Data records
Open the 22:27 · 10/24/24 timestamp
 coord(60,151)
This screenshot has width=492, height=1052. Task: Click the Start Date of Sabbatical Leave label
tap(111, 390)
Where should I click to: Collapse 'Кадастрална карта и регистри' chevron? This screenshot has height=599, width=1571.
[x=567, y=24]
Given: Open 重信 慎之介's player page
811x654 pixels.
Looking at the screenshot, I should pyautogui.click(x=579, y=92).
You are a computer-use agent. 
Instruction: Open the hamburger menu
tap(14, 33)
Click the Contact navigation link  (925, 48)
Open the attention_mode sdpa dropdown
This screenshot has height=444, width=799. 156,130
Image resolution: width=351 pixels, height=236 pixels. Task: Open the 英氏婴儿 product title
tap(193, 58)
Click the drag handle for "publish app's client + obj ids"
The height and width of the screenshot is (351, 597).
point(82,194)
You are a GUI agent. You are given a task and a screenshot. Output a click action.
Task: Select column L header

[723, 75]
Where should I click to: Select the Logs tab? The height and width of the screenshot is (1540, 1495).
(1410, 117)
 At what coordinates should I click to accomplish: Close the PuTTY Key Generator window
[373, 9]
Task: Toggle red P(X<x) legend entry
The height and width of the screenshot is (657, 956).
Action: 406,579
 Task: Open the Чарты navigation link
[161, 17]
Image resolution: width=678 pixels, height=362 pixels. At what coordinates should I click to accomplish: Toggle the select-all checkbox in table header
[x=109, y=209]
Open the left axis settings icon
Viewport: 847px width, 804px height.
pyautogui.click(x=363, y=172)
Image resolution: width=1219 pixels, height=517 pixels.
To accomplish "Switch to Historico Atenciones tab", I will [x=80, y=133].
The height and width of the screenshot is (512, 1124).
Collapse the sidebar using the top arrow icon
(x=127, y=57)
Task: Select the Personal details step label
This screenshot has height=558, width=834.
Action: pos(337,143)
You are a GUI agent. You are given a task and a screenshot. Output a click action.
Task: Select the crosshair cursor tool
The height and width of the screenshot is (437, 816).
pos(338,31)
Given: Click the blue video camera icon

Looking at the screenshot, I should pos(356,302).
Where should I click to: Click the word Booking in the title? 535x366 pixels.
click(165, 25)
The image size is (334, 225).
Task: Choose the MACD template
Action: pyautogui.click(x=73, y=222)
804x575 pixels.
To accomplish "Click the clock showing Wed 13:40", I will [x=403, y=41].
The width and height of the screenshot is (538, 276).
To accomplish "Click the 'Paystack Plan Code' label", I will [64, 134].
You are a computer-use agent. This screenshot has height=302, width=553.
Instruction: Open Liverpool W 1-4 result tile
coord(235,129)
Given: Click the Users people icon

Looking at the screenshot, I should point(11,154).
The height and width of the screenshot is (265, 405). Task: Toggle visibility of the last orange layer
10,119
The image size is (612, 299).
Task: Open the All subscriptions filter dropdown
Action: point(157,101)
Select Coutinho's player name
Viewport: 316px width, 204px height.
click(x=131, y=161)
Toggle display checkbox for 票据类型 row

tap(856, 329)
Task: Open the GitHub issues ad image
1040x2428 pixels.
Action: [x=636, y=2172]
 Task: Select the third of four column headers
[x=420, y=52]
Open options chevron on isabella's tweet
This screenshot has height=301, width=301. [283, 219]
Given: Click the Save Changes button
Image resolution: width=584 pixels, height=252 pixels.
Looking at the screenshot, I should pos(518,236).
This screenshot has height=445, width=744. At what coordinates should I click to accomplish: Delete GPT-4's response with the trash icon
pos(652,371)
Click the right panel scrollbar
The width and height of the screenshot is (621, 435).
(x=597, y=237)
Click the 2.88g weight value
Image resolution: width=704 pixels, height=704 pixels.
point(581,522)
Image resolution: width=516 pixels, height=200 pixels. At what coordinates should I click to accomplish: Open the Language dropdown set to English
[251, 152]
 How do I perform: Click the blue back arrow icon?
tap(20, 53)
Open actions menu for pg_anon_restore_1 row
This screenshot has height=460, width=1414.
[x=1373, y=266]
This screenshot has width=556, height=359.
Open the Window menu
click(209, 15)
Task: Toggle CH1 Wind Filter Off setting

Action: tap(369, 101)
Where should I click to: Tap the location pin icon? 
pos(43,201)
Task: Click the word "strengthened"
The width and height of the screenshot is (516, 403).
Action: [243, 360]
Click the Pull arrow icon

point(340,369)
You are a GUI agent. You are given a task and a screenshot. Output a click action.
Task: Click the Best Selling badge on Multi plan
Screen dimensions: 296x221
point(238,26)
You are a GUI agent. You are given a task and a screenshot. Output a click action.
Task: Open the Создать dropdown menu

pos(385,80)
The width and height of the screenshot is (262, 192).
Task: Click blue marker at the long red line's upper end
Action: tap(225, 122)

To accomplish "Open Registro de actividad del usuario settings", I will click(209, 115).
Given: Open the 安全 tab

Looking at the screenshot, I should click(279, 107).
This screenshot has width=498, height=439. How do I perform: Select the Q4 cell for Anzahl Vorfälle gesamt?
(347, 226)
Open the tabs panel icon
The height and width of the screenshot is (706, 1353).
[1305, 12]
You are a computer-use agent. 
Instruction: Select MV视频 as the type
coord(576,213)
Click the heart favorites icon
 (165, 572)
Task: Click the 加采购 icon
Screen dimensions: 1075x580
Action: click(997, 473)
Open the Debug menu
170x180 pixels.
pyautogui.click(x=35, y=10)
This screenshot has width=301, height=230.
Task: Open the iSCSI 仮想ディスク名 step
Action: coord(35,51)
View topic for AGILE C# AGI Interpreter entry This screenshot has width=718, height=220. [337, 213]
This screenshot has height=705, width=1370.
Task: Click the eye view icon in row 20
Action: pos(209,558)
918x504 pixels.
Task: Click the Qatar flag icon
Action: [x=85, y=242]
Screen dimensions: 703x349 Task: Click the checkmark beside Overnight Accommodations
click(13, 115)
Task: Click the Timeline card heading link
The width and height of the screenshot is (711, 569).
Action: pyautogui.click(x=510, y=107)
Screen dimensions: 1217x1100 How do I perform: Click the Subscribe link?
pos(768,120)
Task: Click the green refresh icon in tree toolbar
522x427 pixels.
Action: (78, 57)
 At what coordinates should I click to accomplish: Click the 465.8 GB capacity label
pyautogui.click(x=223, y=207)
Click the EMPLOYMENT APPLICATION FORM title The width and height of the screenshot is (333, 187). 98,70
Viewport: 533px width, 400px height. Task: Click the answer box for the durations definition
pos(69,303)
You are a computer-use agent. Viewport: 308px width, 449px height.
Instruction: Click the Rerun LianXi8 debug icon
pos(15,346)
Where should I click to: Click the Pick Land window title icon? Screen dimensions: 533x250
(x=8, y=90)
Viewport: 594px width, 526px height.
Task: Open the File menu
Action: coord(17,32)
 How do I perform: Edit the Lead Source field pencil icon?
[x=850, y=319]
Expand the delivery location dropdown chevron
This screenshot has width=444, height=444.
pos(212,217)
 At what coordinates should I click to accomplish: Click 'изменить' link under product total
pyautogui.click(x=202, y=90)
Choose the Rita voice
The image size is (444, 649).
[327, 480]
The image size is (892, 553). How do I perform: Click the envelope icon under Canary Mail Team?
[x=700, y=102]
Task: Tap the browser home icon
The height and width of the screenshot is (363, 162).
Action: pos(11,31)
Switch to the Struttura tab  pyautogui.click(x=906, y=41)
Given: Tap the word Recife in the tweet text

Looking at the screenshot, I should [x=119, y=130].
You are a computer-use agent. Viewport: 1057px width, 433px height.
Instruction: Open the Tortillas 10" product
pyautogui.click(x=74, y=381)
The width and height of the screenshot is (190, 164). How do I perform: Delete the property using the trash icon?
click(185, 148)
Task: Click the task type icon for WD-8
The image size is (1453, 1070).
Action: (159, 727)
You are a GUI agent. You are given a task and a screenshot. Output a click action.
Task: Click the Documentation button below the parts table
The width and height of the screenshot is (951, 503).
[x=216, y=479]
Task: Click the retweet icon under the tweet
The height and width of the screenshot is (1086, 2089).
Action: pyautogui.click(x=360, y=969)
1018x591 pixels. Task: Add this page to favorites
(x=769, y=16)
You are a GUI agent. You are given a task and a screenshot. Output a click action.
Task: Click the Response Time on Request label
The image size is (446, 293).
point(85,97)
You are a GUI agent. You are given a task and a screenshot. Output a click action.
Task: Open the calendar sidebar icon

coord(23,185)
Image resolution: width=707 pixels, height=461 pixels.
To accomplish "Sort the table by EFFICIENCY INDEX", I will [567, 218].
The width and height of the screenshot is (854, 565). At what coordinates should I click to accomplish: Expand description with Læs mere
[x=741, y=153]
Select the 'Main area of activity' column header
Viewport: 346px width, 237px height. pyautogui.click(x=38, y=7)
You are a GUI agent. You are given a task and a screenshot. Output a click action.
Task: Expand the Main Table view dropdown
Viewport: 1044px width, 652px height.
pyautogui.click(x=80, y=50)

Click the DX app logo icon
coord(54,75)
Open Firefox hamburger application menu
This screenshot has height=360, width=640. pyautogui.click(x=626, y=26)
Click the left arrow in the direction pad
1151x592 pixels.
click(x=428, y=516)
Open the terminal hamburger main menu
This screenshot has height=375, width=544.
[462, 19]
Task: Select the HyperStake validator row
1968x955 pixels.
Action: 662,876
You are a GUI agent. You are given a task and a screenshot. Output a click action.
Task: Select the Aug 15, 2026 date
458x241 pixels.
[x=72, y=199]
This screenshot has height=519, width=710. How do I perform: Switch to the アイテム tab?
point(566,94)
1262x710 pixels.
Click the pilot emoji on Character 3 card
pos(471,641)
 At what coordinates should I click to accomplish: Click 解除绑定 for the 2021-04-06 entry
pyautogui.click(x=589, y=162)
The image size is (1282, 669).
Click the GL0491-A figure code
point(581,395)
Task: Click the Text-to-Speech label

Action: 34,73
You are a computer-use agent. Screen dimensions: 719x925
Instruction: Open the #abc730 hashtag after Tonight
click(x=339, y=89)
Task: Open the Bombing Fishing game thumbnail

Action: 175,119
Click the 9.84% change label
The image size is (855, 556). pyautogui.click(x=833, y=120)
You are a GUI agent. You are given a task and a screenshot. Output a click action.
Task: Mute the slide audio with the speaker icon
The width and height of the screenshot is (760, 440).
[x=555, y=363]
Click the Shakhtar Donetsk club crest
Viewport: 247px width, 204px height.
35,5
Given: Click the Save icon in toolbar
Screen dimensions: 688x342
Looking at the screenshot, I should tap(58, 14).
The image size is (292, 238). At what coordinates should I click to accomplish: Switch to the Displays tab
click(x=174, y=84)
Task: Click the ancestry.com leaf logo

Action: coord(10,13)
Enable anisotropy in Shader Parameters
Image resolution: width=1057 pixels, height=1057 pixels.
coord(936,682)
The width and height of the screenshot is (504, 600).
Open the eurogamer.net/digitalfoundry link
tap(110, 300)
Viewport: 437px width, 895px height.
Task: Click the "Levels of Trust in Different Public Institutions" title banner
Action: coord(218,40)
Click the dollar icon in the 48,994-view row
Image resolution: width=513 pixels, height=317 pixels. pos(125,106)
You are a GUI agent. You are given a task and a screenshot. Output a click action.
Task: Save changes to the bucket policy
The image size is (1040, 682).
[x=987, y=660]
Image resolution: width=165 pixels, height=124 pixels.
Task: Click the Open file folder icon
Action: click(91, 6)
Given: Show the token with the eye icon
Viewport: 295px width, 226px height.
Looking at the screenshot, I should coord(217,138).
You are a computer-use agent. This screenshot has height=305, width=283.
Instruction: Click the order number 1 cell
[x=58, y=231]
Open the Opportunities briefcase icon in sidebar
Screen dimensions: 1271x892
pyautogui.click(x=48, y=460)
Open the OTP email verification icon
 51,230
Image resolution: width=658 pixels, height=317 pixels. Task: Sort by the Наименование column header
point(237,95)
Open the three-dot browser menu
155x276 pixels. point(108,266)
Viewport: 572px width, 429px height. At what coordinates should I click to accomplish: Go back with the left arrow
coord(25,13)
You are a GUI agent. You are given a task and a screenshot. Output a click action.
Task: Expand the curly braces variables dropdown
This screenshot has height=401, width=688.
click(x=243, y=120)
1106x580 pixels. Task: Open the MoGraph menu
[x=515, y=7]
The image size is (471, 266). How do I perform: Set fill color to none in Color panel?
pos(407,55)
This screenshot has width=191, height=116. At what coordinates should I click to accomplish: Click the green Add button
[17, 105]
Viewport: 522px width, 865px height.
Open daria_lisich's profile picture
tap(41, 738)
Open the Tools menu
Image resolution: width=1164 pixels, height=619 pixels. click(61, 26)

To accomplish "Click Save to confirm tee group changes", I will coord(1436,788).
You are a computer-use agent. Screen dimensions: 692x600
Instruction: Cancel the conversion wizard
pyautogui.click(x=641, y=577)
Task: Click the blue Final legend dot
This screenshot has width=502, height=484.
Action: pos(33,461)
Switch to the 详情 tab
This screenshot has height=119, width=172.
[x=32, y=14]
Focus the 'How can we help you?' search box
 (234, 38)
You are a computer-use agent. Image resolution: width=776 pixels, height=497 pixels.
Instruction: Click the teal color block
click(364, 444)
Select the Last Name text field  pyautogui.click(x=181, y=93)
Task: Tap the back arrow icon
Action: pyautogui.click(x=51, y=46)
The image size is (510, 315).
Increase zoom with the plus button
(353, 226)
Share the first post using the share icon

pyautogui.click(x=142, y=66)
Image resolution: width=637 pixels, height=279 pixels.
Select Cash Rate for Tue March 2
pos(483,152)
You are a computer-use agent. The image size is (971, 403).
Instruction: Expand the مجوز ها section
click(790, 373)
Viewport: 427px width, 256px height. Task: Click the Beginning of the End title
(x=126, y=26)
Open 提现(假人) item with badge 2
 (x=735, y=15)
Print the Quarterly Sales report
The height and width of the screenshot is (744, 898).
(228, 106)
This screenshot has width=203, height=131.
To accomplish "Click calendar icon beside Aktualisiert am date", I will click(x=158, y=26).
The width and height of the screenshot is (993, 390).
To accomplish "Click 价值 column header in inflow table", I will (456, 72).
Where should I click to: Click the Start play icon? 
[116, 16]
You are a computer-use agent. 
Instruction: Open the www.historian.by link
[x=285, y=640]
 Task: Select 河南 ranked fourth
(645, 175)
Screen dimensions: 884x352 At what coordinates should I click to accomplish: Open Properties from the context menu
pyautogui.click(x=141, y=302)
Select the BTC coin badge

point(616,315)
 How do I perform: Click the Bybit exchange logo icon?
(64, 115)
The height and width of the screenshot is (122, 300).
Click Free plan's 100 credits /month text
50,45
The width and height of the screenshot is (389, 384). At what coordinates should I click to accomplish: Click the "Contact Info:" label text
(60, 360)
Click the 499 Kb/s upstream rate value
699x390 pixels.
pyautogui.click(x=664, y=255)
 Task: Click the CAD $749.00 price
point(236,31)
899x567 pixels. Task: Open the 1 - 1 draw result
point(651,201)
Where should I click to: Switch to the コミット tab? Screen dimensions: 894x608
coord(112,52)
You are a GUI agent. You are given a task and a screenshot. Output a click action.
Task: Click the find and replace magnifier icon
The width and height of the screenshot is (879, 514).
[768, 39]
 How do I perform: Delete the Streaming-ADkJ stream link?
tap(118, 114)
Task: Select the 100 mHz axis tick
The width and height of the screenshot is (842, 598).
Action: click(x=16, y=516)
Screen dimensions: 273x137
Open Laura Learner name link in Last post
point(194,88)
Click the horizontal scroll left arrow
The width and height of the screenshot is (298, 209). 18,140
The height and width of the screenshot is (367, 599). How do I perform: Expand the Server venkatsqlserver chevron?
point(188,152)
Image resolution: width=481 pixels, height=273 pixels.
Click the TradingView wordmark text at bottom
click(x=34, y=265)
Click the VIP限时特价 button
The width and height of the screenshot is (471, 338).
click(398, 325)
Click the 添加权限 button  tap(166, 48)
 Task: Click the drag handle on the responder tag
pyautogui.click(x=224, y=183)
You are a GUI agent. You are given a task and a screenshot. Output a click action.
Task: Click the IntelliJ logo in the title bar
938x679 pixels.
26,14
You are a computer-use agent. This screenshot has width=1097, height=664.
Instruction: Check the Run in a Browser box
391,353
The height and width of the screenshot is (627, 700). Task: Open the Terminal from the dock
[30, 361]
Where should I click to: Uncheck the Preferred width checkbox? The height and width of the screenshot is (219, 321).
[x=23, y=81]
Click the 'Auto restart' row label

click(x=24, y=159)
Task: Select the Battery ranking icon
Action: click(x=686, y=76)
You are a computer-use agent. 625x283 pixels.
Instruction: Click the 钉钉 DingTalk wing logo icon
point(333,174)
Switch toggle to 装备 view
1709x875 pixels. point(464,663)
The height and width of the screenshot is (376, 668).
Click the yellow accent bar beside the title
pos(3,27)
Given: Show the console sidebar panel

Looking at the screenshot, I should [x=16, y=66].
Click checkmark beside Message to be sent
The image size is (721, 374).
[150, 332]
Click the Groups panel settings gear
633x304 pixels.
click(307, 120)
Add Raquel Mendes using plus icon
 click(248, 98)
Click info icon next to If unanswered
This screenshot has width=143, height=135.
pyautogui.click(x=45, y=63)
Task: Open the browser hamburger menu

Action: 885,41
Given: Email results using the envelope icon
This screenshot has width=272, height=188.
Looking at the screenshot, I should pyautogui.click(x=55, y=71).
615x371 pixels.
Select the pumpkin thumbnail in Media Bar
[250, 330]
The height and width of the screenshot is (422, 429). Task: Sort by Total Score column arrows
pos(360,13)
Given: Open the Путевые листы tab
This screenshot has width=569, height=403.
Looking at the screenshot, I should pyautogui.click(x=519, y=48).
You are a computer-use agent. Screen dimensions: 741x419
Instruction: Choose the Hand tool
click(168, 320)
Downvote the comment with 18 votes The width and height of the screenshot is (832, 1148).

## Problem requirements
Only the lines above starting at the one containing "Where should I click to: Click the Pick" and ending at the one containing "Task: Click the Response", both included, are to be returned, exactly as they read.

## Answer box
Where should I click to: Click the Pick Land window title icon? Screen dimensions: 533x250
(x=8, y=90)
Viewport: 594px width, 526px height.
Task: Open the File menu
Action: coord(17,32)
 How do I perform: Edit the Lead Source field pencil icon?
[x=850, y=319]
Expand the delivery location dropdown chevron
This screenshot has width=444, height=444.
pos(212,217)
 At what coordinates should I click to accomplish: Click 'изменить' link under product total
pyautogui.click(x=202, y=90)
Choose the Rita voice
The image size is (444, 649).
[327, 480]
The image size is (892, 553). How do I perform: Click the envelope icon under Canary Mail Team?
[x=700, y=102]
Task: Tap the browser home icon
The height and width of the screenshot is (363, 162).
Action: pos(11,31)
Switch to the Struttura tab  pyautogui.click(x=906, y=41)
Given: Tap the word Recife in the tweet text

Looking at the screenshot, I should [x=119, y=130].
You are a computer-use agent. Viewport: 1057px width, 433px height.
Instruction: Open the Tortillas 10" product
pyautogui.click(x=74, y=381)
The width and height of the screenshot is (190, 164). How do I perform: Delete the property using the trash icon?
click(185, 148)
Task: Click the task type icon for WD-8
The image size is (1453, 1070).
Action: (159, 727)
You are a GUI agent. You are given a task and a screenshot. Output a click action.
Task: Click the Documentation button below the parts table
The width and height of the screenshot is (951, 503).
[x=216, y=479]
Task: Click the retweet icon under the tweet
The height and width of the screenshot is (1086, 2089).
Action: pyautogui.click(x=360, y=969)
1018x591 pixels. Task: Add this page to favorites
(x=769, y=16)
You are a GUI agent. You are given a task and a screenshot. Output a click action.
Task: Click the Response Time on Request label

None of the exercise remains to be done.